* How to complete this task
Once the line containing "Viewport: 857px width, 727px" is found in the entries below, reproduce it and every line after it, stopping at and including the line containing "You are a computer-use agent. The width"; reproduce nothing else, and keep each line exact.
--- Information shown Enclosed Below ---
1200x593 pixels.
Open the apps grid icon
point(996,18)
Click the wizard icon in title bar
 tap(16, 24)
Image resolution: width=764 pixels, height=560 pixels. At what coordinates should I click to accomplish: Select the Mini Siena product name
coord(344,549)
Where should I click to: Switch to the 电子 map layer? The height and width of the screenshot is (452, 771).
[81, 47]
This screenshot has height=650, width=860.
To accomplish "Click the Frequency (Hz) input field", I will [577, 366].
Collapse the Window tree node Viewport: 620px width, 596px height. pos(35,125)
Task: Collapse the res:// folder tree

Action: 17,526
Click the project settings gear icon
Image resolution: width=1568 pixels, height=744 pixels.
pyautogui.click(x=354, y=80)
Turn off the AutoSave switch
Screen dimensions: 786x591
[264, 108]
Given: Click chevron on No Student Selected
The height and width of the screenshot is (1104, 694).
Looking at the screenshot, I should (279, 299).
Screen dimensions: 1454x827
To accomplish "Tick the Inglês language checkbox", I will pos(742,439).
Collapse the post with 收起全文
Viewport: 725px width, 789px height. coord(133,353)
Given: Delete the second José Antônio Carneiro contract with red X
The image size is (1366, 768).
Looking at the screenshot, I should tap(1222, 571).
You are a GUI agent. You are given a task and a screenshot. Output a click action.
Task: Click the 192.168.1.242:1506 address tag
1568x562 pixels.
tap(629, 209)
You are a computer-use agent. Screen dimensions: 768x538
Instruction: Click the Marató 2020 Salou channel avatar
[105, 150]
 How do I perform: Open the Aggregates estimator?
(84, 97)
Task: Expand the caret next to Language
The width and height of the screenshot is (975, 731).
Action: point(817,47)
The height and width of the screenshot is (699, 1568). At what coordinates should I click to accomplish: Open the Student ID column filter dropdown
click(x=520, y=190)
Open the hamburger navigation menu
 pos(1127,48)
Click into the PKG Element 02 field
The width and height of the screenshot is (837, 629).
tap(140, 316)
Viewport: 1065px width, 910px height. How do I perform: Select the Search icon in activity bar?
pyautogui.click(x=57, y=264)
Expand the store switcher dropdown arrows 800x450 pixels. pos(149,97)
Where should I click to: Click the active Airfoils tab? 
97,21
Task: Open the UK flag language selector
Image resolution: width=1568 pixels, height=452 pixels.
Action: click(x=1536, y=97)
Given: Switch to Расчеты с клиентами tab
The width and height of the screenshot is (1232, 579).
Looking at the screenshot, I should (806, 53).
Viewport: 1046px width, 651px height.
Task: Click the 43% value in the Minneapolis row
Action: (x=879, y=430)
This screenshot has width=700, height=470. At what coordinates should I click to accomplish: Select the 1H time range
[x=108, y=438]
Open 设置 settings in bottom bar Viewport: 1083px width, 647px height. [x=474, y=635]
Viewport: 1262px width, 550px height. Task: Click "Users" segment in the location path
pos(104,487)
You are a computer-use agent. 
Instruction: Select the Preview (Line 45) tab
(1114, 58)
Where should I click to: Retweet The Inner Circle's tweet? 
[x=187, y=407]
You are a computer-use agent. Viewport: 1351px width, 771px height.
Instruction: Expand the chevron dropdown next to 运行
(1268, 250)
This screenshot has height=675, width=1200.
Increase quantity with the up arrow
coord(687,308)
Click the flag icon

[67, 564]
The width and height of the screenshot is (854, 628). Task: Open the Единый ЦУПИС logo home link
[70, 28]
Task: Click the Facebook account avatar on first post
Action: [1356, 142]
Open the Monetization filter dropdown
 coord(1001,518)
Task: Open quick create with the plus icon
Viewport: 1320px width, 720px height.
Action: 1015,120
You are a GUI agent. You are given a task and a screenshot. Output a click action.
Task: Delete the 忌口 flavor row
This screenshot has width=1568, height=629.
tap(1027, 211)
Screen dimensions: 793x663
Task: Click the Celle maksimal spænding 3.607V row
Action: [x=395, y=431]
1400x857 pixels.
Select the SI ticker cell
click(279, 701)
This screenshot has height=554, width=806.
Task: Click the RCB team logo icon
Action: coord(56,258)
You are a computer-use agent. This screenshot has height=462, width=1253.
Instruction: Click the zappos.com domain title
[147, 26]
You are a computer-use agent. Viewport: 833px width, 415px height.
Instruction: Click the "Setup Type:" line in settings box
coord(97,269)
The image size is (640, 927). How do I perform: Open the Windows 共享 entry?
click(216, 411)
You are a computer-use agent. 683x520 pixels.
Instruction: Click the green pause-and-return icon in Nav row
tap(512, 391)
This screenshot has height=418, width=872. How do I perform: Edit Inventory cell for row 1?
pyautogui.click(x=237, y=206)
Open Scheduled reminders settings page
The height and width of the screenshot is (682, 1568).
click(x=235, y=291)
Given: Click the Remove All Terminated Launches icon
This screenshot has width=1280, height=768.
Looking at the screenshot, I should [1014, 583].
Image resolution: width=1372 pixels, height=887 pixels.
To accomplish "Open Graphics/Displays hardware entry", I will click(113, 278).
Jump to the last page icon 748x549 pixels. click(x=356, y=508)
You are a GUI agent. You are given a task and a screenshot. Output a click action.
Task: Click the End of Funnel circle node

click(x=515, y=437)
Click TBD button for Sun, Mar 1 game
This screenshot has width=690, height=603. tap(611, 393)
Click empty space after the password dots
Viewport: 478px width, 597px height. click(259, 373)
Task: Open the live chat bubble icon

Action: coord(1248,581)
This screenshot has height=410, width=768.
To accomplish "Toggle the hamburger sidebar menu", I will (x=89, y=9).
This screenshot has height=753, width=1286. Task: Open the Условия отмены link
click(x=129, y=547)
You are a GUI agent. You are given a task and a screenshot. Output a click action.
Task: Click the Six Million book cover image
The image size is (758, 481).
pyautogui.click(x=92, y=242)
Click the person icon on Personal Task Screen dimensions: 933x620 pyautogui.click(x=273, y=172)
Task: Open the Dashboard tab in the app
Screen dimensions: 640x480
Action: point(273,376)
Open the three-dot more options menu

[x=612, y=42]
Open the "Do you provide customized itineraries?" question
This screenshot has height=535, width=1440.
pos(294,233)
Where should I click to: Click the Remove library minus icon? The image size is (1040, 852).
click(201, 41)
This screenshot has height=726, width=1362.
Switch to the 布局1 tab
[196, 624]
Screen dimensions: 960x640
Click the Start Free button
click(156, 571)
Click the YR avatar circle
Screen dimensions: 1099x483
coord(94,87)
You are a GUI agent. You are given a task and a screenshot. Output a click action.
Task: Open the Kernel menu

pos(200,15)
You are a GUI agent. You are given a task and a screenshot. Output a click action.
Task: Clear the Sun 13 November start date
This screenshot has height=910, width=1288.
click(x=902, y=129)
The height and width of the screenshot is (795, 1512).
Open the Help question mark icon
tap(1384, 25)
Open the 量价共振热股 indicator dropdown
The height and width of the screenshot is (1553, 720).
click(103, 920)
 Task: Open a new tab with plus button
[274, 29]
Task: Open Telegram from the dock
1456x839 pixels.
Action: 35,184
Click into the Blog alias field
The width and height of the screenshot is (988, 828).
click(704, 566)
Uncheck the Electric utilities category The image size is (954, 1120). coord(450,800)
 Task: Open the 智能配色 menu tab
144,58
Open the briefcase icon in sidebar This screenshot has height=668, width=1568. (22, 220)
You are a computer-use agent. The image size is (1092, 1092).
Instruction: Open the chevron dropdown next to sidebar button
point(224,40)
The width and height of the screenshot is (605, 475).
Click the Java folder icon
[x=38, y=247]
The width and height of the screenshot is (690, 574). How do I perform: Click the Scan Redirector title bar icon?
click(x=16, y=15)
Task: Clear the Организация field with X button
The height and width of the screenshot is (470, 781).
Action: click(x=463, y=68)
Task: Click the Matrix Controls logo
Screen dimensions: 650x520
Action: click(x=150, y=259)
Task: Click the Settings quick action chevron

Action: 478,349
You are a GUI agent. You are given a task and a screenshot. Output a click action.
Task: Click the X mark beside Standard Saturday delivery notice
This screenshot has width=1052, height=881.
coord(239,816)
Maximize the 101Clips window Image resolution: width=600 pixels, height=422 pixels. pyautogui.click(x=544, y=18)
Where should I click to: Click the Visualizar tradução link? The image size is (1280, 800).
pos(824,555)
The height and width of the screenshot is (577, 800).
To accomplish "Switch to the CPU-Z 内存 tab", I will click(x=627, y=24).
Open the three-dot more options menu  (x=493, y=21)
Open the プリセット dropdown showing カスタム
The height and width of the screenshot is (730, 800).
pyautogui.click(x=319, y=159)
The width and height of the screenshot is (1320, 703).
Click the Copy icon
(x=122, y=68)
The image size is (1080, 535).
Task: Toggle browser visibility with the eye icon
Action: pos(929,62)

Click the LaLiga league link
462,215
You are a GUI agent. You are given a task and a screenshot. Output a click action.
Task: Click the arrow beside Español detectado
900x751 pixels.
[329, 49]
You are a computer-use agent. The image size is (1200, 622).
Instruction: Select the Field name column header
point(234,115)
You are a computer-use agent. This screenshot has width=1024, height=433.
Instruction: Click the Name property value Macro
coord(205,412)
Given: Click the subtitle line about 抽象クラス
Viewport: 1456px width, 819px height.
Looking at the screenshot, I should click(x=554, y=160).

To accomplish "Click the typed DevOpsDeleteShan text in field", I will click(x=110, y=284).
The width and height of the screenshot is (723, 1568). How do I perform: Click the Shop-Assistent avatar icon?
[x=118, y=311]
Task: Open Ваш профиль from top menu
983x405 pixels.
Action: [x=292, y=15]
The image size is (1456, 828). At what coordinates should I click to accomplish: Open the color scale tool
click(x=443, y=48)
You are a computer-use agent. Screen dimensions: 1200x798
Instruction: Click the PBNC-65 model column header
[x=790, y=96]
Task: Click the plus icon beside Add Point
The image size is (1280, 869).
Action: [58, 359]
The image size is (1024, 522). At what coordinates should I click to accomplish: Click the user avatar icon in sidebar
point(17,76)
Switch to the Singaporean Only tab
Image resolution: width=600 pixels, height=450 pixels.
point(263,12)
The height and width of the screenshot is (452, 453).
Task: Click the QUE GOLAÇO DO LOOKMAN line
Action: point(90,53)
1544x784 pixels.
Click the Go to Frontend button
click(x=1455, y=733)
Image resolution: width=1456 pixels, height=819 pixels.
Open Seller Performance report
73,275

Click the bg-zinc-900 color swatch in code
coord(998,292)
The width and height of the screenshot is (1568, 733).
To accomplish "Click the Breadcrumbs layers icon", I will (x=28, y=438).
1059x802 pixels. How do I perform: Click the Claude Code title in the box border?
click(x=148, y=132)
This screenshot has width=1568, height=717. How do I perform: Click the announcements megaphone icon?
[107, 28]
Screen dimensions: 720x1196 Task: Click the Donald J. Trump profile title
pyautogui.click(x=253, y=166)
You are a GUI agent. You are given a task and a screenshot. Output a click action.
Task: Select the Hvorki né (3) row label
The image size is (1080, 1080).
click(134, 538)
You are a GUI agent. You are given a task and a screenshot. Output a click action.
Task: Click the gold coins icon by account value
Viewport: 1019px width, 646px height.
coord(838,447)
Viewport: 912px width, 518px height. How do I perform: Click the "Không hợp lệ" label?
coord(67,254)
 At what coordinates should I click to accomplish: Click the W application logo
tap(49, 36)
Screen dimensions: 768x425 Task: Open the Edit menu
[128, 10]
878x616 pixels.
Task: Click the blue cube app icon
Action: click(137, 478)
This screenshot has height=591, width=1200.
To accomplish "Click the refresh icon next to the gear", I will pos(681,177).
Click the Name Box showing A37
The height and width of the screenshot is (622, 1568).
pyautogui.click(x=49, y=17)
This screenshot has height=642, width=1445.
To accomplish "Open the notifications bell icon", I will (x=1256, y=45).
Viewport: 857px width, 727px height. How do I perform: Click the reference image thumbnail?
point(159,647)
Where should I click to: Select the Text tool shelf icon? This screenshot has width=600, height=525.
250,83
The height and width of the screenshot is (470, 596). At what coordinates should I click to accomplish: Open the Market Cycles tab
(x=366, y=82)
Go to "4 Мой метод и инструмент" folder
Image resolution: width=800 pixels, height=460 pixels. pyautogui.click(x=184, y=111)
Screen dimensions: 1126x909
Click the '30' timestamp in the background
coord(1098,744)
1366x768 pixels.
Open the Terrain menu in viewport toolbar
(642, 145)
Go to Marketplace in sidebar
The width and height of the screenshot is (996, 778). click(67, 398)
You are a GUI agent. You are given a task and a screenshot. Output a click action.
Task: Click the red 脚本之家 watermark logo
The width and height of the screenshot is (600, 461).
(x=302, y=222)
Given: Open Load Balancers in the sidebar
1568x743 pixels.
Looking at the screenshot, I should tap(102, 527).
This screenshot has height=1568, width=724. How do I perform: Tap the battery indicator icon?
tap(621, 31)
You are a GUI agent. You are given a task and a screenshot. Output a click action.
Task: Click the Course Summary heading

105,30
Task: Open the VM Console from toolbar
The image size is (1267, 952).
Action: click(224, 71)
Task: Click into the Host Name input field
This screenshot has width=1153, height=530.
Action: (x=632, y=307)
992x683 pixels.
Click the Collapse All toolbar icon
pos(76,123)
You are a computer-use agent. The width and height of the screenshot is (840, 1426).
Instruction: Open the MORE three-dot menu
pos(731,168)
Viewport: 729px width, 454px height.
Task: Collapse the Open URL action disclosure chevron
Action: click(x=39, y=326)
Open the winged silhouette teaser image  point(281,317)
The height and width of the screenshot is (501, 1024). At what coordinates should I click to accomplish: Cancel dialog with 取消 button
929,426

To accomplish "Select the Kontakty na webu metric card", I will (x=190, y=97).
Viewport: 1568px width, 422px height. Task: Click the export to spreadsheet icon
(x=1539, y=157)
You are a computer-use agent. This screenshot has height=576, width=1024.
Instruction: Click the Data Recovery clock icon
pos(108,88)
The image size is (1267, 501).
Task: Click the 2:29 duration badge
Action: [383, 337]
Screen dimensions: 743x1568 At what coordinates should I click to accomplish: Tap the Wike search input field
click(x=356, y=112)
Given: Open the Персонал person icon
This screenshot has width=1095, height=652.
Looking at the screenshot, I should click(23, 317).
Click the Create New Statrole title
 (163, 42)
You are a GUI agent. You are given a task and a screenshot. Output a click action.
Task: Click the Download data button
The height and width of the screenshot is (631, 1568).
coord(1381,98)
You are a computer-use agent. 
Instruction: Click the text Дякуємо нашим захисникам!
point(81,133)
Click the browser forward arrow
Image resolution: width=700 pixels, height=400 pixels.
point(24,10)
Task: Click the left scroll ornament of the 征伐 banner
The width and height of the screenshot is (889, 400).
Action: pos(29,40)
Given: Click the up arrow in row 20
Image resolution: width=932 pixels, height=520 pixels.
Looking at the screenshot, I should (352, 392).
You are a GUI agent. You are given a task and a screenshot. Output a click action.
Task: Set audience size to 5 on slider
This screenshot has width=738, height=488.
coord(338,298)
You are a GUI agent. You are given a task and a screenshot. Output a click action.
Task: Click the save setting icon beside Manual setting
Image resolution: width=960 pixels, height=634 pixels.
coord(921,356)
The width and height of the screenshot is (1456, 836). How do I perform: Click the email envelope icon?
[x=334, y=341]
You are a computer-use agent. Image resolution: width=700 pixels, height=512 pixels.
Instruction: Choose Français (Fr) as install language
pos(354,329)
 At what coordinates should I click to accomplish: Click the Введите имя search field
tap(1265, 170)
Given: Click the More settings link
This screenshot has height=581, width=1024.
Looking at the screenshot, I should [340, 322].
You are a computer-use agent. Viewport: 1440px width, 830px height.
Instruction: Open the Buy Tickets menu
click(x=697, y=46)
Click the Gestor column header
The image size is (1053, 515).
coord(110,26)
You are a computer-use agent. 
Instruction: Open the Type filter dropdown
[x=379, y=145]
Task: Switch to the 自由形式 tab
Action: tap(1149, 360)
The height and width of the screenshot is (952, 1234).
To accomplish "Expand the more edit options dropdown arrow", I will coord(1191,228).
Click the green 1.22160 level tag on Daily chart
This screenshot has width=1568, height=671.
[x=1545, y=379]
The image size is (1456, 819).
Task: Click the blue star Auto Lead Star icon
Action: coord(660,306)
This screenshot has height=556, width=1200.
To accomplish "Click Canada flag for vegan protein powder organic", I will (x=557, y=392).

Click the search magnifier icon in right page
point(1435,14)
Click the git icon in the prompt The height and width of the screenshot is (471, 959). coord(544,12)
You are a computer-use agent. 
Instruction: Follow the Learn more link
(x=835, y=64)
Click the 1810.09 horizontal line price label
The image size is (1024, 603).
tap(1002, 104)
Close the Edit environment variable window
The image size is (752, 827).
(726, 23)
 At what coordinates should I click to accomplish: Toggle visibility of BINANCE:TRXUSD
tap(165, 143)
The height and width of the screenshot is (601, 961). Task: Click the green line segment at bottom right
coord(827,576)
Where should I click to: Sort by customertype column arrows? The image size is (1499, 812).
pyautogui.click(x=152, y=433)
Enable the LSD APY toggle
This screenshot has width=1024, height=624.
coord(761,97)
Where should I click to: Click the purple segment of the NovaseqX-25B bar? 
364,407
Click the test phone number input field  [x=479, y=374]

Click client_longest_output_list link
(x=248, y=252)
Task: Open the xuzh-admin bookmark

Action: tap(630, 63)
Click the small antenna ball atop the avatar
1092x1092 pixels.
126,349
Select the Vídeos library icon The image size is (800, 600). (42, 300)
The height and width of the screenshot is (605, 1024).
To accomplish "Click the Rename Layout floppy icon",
--- End of Enclosed Information shown ---
* Task output
Viewport: 857px width, 727px height. How do I perform: Click the reference image thumbnail?
point(159,647)
Where should I click to: Select the Text tool shelf icon? This screenshot has width=600, height=525.
250,83
The height and width of the screenshot is (470, 596). At what coordinates should I click to accomplish: Open the Market Cycles tab
(x=366, y=82)
Go to "4 Мой метод и инструмент" folder
Image resolution: width=800 pixels, height=460 pixels. pyautogui.click(x=184, y=111)
Screen dimensions: 1126x909
Click the '30' timestamp in the background
coord(1098,744)
1366x768 pixels.
Open the Terrain menu in viewport toolbar
(642, 145)
Go to Marketplace in sidebar
The width and height of the screenshot is (996, 778). click(67, 398)
You are a GUI agent. You are given a task and a screenshot. Output a click action.
Task: Click the red 脚本之家 watermark logo
The width and height of the screenshot is (600, 461).
(x=302, y=222)
Given: Open Load Balancers in the sidebar
1568x743 pixels.
Looking at the screenshot, I should tap(102, 527).
This screenshot has height=1568, width=724. How do I perform: Tap the battery indicator icon?
tap(621, 31)
You are a GUI agent. You are given a task and a screenshot. Output a click action.
Task: Click the Course Summary heading

105,30
Task: Open the VM Console from toolbar
The image size is (1267, 952).
Action: click(224, 71)
Task: Click into the Host Name input field
This screenshot has width=1153, height=530.
Action: (x=632, y=307)
992x683 pixels.
Click the Collapse All toolbar icon
pos(76,123)
You are a computer-use agent. The width and height of the screenshot is (840, 1426).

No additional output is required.